## [Brief]
Could you reproduce, word for word, the lines of the entries below, starting at the line containing "Increase font size with plus button" and ending at the line containing "(x=76, y=317)", with both of those lines included?
Start Source data
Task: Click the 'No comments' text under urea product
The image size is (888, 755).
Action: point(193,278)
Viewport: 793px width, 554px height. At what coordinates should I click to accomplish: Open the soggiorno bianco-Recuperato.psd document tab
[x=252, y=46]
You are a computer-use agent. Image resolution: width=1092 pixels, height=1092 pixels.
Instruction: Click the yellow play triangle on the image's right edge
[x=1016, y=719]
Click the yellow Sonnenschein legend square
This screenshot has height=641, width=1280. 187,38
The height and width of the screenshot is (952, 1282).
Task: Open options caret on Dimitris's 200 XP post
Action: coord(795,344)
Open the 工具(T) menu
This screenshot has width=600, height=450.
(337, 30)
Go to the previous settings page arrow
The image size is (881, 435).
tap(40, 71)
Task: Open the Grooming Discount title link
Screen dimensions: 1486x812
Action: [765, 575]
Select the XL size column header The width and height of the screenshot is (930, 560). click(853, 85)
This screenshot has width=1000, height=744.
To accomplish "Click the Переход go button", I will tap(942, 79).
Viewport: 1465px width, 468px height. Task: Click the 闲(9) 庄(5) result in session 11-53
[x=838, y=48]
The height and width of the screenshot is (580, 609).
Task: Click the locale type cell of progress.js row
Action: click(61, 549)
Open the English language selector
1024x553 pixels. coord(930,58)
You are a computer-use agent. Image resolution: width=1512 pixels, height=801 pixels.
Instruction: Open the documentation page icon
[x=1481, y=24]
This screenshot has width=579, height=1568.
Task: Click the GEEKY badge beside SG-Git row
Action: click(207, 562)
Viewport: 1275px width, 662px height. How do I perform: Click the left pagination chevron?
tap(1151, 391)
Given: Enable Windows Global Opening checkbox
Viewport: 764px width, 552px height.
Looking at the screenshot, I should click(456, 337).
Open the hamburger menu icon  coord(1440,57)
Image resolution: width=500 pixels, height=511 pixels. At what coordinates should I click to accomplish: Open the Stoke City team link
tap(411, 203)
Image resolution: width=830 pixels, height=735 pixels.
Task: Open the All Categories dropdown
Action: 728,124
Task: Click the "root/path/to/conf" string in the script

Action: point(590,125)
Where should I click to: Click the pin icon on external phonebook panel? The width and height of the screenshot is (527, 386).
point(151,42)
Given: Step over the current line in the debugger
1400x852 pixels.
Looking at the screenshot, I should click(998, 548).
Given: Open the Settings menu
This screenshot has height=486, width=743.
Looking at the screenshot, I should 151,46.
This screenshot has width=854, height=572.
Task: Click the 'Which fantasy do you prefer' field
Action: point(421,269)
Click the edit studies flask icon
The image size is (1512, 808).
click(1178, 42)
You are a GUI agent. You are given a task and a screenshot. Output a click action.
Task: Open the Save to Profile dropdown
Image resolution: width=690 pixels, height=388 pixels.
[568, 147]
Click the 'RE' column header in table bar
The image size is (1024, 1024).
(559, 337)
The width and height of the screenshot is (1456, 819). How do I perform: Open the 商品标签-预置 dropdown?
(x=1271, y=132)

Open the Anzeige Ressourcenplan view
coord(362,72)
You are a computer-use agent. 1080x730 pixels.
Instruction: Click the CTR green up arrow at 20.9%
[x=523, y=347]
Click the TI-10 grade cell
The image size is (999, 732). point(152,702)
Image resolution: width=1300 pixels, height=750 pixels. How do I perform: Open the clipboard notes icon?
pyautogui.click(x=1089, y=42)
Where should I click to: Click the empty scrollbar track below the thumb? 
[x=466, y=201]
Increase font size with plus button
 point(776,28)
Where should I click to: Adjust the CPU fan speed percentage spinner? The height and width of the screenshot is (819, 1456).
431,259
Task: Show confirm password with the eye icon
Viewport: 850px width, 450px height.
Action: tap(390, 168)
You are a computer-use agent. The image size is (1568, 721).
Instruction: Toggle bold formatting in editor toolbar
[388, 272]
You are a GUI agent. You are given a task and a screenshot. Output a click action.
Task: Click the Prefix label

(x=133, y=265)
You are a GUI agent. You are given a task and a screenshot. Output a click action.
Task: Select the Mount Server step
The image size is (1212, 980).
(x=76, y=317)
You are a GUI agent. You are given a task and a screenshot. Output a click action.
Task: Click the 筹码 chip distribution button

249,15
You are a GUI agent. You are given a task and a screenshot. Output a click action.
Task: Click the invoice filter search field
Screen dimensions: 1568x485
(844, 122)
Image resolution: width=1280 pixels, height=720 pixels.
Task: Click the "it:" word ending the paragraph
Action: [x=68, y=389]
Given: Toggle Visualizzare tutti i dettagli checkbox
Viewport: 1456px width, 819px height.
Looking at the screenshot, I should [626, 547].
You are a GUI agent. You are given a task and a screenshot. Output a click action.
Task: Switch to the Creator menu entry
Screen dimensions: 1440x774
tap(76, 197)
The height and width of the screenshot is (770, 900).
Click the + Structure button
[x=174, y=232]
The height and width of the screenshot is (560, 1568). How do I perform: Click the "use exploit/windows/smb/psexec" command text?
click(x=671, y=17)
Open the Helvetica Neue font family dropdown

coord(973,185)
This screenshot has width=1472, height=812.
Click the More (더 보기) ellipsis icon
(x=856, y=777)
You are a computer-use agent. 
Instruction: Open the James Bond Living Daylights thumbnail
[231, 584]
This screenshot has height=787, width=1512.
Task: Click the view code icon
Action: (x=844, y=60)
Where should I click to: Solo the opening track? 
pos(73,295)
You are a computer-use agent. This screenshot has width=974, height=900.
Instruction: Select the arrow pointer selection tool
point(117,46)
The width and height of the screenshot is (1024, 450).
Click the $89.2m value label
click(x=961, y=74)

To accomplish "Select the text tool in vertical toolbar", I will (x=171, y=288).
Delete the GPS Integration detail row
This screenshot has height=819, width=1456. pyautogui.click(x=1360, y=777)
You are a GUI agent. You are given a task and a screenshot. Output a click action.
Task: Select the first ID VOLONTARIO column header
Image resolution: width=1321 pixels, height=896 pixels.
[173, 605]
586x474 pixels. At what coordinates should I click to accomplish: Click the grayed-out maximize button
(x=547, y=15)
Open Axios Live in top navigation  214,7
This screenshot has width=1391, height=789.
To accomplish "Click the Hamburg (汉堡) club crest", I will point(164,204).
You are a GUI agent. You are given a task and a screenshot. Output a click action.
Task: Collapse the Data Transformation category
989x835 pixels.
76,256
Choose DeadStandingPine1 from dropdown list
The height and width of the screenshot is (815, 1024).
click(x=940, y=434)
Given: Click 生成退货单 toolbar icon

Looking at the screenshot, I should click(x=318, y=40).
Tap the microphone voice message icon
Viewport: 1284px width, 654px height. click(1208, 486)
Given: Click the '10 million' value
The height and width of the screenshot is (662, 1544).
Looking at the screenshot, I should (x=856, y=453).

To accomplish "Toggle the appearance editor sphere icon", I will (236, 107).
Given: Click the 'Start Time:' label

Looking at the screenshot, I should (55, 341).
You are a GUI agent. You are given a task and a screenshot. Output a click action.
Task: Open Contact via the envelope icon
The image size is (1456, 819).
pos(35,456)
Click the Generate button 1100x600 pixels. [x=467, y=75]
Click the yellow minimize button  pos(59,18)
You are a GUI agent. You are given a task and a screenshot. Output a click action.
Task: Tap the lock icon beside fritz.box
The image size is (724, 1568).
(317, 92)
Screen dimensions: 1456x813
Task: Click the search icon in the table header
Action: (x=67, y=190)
End Source data
## [Full answer]
Increase font size with plus button
 point(776,28)
Where should I click to: Adjust the CPU fan speed percentage spinner? The height and width of the screenshot is (819, 1456).
431,259
Task: Show confirm password with the eye icon
Viewport: 850px width, 450px height.
Action: tap(390, 168)
You are a computer-use agent. The image size is (1568, 721).
Instruction: Toggle bold formatting in editor toolbar
[388, 272]
You are a GUI agent. You are given a task and a screenshot. Output a click action.
Task: Click the Prefix label

(x=133, y=265)
You are a GUI agent. You are given a task and a screenshot. Output a click action.
Task: Select the Mount Server step
The image size is (1212, 980).
(x=76, y=317)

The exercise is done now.